German startup Yu desires to help women have more healthy hair, skin, sex and health with doctor on demand services. Just some months vintage, some 5,000 customers have already ordered the Berlin startup’s first product — pots of diet chews that claim to improve hair health and begin at €29.
The subsequent stage comes later this year; Yu CEO Nicholas Fechtner plans to promote the company’s first pharmaceutical products and provide girl clients online medical doctor consultations and calls.
“The first product happens to have that splendor touch, however it’s virtually approximately supplying answers for commonplace problems,” Fechtner tells Sifted, pronouncing that Yu will consciousness on making taboo merchandise which includes thrush cream and contraceptives “shame unfastened”.
Yu is considered one of developing number of startups in Europe seeking to expand a gendered niche inside the subject of healthtech.

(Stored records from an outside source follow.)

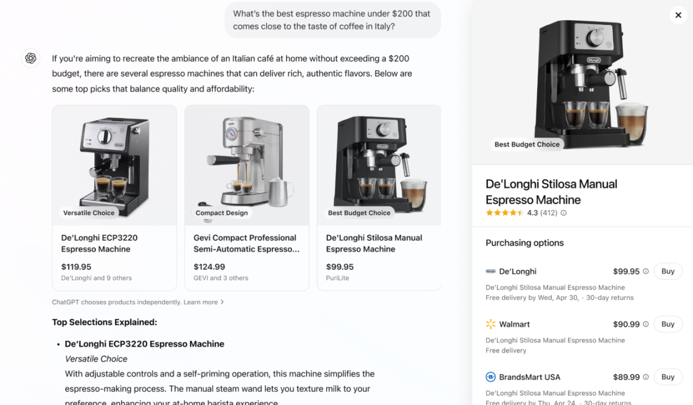
Task: Click the info icon next to the $90.99 Walmart price
Action: pos(646,324)
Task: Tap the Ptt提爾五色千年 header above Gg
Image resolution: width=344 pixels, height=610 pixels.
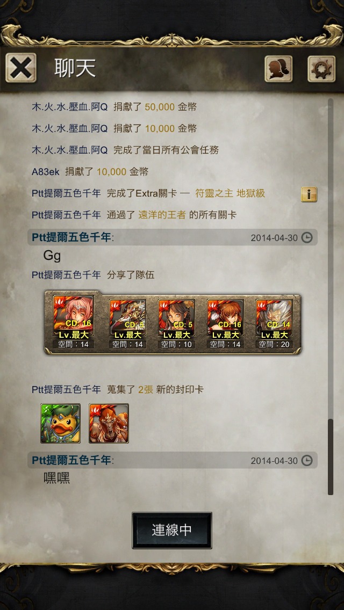Action: pyautogui.click(x=71, y=238)
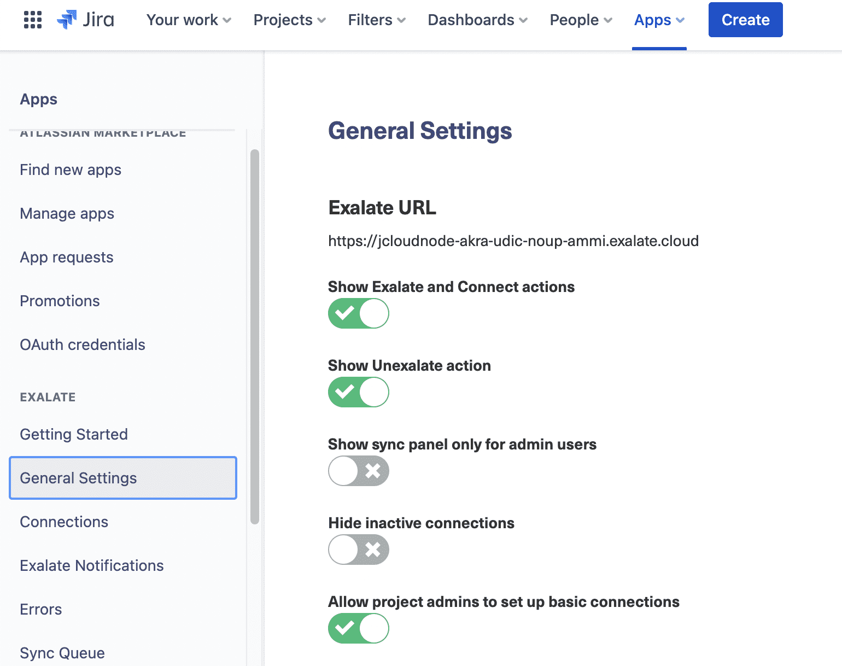Viewport: 842px width, 666px height.
Task: Disable project admins setting up basic connections
Action: point(358,628)
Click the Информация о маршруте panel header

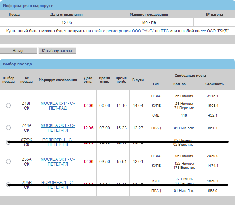coord(28,6)
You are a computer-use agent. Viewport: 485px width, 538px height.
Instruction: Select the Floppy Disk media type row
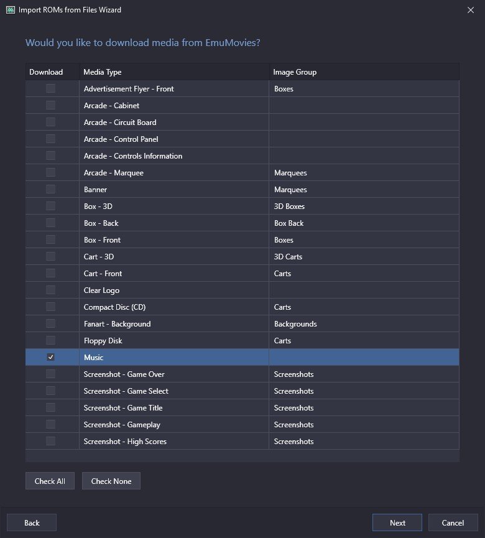click(x=242, y=340)
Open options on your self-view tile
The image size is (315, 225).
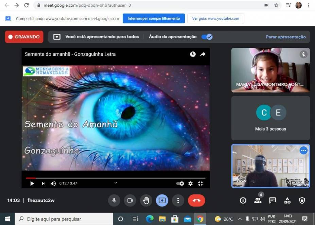(303, 150)
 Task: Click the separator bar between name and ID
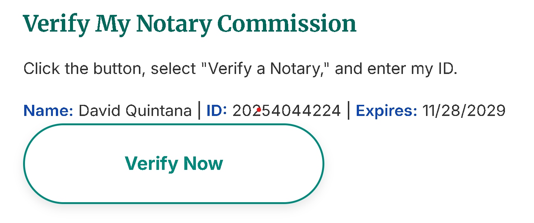(x=198, y=110)
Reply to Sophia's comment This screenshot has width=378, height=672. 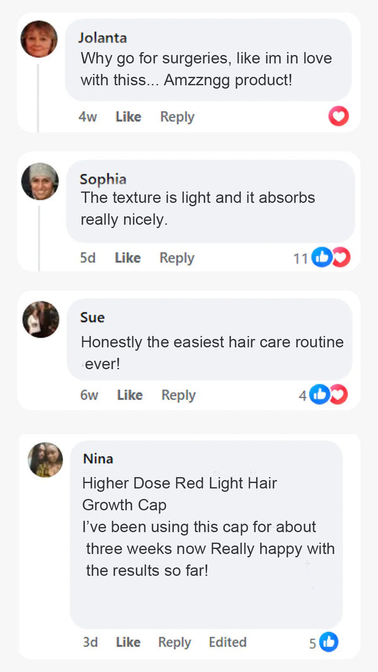[177, 258]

But with preferred physician on demand apps like Kry already expanding at pace — and competitors like Babylon Health (UK), Push Doctor (UK), Min Doktor (Sweden) and ViviDoctor (Belgium) across Europe — do women actually need their personal physician apps? And will those services take off?
What’s the point?
Johannes Schildt, the founder of Swedish startup Kry, informed Sifted he doesn’t see why women would possibly need a separate platform particularly for his or her desires (Kry already advises on ladies’s fitness issues inclusive of premenstrual syndrome, premenstrual dysmorphic disorder, menstrual pains, menopausal problems, postponement of menstruation, and contraceptives as well as postpartum depression).
“We think sufferers advantage most whilst there’s a unmarried go-to app for verifiable scientific advice and primary care,” Schildt tells Sifted. “We don’t see any purpose why clinical experts in women’s health ought to be unable to deal with female sufferers through KRY or systems like ours.”

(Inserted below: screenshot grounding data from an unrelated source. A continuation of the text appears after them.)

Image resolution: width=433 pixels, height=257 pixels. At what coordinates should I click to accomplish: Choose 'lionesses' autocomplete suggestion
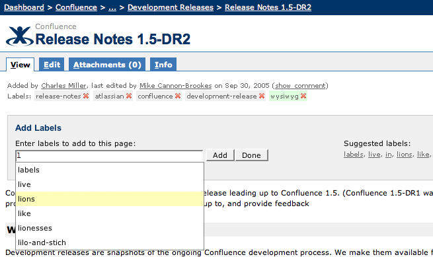click(110, 228)
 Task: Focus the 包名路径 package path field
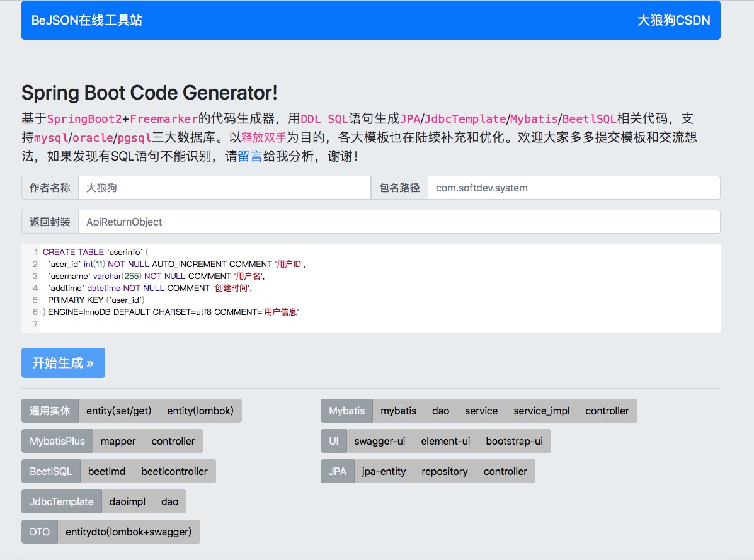coord(573,188)
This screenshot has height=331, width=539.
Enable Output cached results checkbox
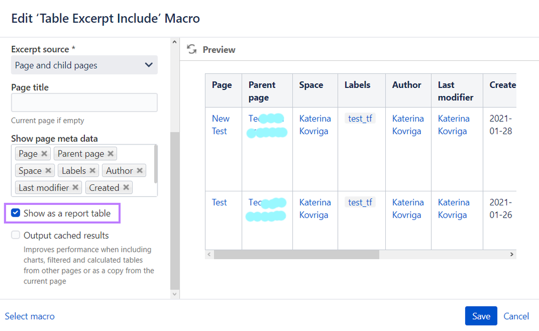tap(16, 235)
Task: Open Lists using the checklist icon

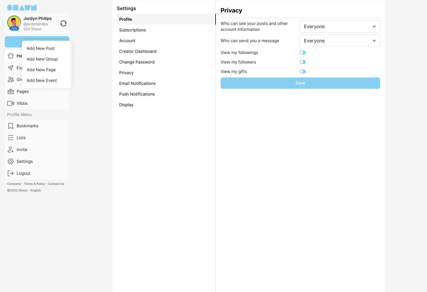Action: [x=11, y=138]
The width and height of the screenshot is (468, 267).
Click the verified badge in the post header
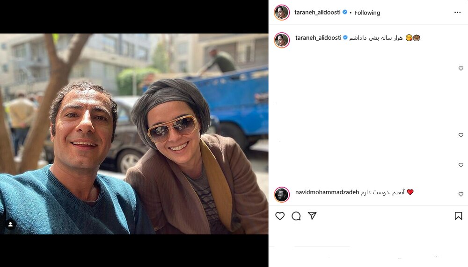tap(345, 12)
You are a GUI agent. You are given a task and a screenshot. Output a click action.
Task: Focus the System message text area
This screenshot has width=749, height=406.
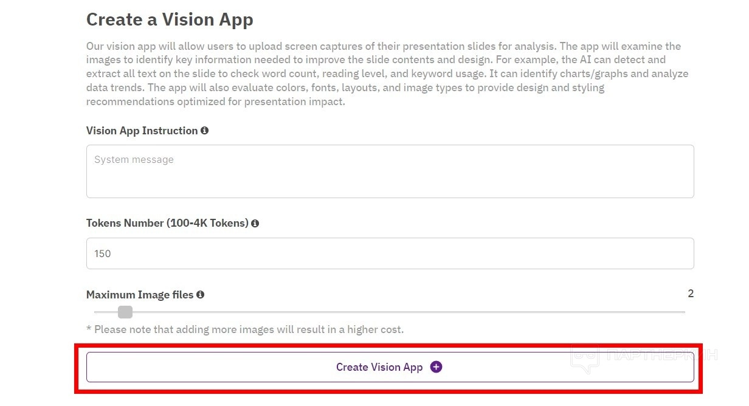pos(390,171)
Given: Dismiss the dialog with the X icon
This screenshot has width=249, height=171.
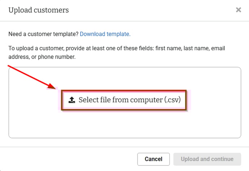Looking at the screenshot, I should coord(239,10).
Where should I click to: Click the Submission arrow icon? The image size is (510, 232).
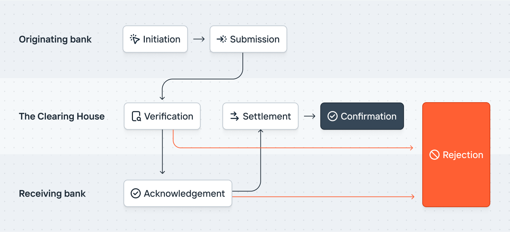222,39
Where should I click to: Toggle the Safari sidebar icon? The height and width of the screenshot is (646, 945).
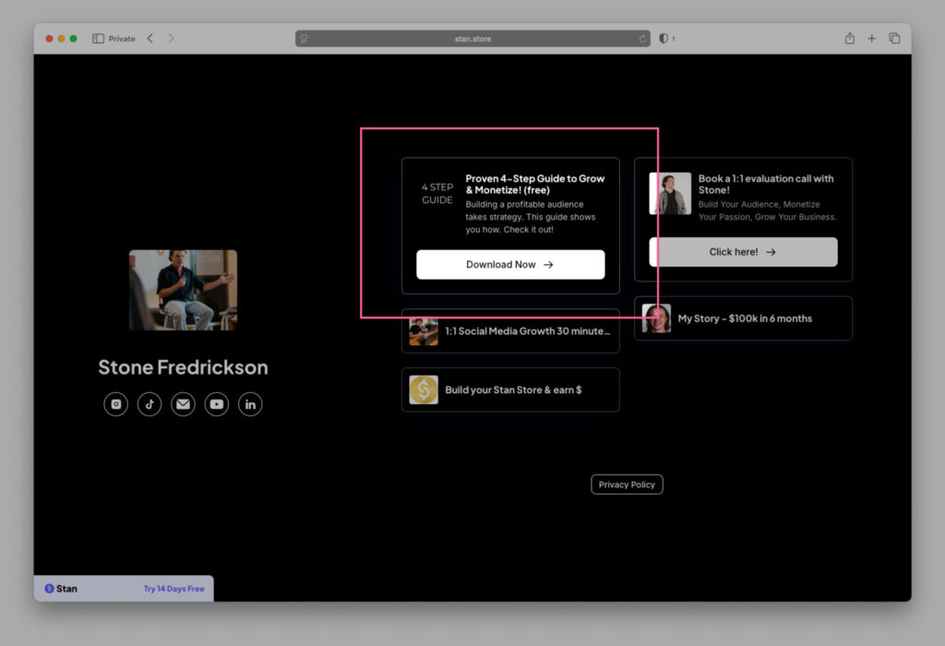[98, 39]
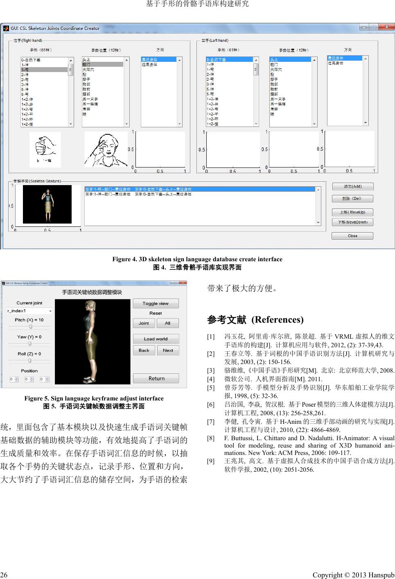The width and height of the screenshot is (395, 579).
Task: Click the 3D avatar preview in Skeleton Gesture panel
Action: 47,204
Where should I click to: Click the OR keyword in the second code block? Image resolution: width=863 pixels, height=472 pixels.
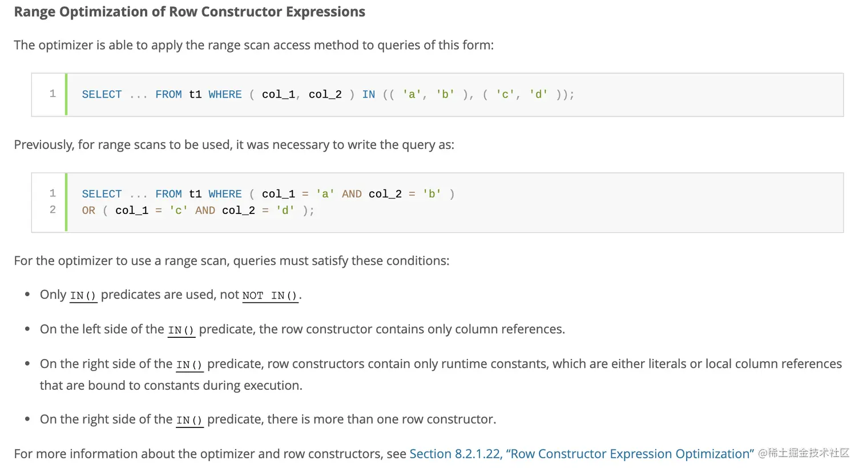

However many other pioneers inside the area disagree. Longstanding London startup Zava, for instance, raised $32m this 12 months, and caters to ladies’s fitness, in addition to ‘area of interest’ sectors like ‘guys’s fitness’, ‘sexual fitness’ and ‘well being’.
Dr Louisa Draper, clinical director at Zava, instructed Sifted there was “certainly” area for girl-targeted services.
“We have seen first-hand the demand,” she says. “There is proof that many girls’s healthcare issues have now and again been omitted or beneath-funded by healthcare structures. Online services are in a really perfect position to listen to ladies and layout a bespoke provider that allows women to get right of entry to the offerings they need, in a manner that works for them.”